In July of last year, Rosa got a Pap smear at the local health department. The results were abnormal. The health department assisted her in getting a colposcopy that confirmed the presence of cervical cancer, but they had no resources to help her get treatment. Due to the diagnosis, her contraception shots were no longer permitted. Rosa soon became pregnant. Treatment for her cervical cancer is not an option for Rosa until she delivers the baby. Moreover, her cancer makes her a “High Risk” pregnant woman who may only receive care from an ob-gyn physician, as opposed to receiving care at the local health department. The health department and the American Cancer Society could not find a provider to care for Rosa. Few providers would care for a high risk pregnant woman without insurance. And Rosa’s family simply doesn’t earn enough to pay for her healthcare or her insurance.

Frank is hardworking man who now makes a living at an automobile parts factory. He grosses $400 a week. But after taxes, health insurance payments (for himself and children) and child support to another a son from a previous marriage, Frank brings home $105 a week. Rosa does not qualify for his health care benefits. The family earns too much to qualify for food stamps or Medicaid. There is simply not enough money to pay for Rosa's care. When MCN contacted Rosa and asked about her diet, she cried and explained that often there just wasn't enough money to pay for food. That night she was not cooking anything for dinner.

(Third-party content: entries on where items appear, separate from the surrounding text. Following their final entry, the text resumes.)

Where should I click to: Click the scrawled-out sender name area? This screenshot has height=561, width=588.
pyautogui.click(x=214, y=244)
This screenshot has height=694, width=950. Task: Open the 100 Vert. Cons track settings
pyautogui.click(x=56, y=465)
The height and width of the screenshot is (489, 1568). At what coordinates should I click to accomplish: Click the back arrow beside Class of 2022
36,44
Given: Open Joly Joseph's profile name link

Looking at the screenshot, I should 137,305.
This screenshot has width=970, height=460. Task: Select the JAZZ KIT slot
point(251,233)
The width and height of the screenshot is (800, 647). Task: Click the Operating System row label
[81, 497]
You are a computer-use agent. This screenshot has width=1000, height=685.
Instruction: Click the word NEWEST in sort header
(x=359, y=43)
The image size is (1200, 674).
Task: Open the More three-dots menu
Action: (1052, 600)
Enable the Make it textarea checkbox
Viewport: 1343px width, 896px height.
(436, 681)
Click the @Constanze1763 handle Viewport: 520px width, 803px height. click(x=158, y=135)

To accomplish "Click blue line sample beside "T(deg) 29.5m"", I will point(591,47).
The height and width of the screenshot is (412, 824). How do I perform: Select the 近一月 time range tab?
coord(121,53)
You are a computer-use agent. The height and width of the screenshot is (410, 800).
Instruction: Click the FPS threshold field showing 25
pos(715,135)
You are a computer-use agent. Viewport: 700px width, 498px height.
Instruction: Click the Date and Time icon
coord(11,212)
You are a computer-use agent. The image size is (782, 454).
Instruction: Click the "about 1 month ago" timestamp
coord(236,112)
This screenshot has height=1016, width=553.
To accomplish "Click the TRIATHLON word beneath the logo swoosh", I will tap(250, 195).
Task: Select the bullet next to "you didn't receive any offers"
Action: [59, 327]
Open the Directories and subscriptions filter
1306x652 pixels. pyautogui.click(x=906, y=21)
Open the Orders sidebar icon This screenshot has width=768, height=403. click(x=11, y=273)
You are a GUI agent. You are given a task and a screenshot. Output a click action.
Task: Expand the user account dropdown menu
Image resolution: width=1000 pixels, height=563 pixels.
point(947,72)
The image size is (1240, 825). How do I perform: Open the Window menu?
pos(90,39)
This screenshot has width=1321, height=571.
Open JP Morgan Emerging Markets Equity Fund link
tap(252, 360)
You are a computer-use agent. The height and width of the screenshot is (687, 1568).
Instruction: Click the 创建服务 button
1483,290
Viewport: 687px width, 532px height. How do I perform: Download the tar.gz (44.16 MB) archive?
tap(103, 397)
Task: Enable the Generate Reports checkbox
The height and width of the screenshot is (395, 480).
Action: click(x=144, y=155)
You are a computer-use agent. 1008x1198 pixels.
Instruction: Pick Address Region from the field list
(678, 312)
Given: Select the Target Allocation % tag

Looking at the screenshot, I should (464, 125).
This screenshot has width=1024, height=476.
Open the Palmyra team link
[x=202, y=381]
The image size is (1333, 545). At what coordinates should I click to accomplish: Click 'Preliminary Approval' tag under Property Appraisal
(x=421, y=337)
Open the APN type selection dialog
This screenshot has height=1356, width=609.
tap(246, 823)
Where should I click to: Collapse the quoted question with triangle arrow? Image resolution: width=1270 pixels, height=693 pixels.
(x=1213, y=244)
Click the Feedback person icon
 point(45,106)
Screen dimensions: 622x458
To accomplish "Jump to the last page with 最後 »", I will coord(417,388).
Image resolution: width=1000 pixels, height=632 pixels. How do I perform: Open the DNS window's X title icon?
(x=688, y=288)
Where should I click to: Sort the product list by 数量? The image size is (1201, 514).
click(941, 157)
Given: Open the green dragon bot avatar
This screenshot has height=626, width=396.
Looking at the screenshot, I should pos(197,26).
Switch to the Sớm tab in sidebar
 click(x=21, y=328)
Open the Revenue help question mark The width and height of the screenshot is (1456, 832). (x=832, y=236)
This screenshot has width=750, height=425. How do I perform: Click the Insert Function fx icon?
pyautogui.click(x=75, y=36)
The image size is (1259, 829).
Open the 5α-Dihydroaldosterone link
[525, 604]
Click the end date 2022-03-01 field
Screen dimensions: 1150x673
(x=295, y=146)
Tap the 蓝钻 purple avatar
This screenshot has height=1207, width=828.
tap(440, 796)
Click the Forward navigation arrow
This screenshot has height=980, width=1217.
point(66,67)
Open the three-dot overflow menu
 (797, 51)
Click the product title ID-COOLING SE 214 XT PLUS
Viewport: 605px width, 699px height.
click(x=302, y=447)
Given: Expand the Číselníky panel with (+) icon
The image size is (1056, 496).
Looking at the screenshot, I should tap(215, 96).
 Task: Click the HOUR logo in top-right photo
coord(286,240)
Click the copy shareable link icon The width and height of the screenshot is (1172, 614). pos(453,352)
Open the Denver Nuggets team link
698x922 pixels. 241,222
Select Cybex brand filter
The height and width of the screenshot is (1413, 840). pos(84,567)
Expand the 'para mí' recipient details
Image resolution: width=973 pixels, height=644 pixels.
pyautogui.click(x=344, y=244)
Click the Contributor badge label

Through MCN's Health Network Program, MCN offered the strong advocacy and groundwork needed to get Rosa healthcare. MCN located a local ob-gyn doctor who agreed to see Rosa for the set amount of $1200. MCN worked to find the funding for Rosa. Harvest of Hope, a national foundation contributed $300 for the first office visit. A local church donated $300 for the second visit and $100 for the ultra sound (the original price was $600 and MCN negotiated lowering the rate). An anonymous friend of MCN donated the reaming $600 for the complete pre-natal care. With the help of the social worker at the health department, MCN also arranged for the delivery of food and clothing for this family.

Thank you for helping MCN help Rosa and family!